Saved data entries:
.....
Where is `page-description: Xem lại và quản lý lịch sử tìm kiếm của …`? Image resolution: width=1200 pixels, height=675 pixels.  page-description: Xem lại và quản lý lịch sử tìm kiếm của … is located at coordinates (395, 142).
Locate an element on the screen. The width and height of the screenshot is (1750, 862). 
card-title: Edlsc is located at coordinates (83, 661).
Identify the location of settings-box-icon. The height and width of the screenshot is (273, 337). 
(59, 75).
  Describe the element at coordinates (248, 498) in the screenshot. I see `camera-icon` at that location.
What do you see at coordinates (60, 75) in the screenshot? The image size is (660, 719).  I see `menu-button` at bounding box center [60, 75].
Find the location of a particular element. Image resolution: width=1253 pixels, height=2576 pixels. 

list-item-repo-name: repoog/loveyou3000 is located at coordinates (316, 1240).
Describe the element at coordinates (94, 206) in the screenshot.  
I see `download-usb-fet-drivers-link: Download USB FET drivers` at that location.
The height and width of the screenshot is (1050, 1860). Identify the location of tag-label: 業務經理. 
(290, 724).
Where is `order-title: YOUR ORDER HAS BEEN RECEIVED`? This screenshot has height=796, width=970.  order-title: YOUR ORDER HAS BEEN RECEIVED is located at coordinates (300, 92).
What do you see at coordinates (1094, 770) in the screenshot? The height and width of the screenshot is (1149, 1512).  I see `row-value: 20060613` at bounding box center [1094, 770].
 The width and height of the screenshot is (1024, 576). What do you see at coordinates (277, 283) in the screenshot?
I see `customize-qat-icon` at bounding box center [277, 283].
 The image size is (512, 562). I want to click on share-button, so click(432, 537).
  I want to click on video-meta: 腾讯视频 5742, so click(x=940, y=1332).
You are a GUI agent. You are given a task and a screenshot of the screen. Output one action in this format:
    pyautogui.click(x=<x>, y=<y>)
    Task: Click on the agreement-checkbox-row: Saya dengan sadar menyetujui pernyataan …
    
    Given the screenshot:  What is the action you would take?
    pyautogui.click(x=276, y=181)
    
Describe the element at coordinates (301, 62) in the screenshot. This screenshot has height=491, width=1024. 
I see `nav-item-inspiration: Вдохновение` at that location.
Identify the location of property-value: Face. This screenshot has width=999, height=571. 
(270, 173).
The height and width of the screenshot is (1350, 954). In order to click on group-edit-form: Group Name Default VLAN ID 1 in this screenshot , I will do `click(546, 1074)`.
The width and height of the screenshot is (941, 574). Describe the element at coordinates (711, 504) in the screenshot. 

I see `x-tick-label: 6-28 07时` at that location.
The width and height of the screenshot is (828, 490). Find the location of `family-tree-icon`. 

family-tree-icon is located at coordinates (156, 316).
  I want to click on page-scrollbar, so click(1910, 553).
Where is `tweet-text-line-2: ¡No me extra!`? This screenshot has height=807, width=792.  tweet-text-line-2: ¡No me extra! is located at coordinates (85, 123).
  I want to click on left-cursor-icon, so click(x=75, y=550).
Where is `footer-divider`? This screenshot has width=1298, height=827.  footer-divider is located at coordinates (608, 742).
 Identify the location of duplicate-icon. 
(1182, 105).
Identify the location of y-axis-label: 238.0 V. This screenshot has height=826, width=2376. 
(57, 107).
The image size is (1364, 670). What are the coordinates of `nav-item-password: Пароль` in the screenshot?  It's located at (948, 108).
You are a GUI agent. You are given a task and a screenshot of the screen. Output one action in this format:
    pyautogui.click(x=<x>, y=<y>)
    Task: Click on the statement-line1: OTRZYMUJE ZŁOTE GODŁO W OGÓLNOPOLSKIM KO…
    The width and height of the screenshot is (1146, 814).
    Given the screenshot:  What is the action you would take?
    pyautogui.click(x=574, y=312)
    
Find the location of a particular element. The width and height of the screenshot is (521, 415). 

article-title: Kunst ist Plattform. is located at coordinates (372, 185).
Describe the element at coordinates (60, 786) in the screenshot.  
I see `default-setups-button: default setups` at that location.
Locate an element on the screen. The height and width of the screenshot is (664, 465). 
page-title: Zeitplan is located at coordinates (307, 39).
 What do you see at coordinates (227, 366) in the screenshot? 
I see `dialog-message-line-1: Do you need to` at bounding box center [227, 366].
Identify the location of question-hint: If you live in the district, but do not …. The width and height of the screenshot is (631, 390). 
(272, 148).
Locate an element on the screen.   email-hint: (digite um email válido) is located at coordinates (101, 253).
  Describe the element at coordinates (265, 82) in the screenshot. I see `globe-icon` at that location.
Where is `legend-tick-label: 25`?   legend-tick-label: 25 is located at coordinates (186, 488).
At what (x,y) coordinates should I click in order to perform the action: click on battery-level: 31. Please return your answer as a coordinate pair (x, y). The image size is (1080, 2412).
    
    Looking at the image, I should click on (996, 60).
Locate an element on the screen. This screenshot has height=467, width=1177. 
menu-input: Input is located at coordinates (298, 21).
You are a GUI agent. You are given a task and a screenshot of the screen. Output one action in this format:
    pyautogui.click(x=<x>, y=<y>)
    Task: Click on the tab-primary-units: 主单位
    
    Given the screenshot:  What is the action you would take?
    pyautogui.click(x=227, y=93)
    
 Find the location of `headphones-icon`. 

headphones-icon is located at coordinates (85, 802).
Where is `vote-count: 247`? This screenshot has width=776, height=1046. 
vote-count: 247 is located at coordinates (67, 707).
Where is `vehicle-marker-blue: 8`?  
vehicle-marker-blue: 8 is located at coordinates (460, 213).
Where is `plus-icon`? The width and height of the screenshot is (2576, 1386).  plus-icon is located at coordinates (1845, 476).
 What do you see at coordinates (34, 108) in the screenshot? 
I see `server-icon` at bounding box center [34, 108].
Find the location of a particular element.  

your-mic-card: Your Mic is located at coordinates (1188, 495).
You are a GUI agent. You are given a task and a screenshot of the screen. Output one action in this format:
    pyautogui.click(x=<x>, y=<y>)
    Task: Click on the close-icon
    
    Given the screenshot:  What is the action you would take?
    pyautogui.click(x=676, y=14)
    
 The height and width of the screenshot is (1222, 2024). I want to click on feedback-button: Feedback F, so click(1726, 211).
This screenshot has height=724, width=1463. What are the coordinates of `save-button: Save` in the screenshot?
.....
Task item:
Report how many lines of the records above contain the string "count", giving only the number.

Finished exercise:
2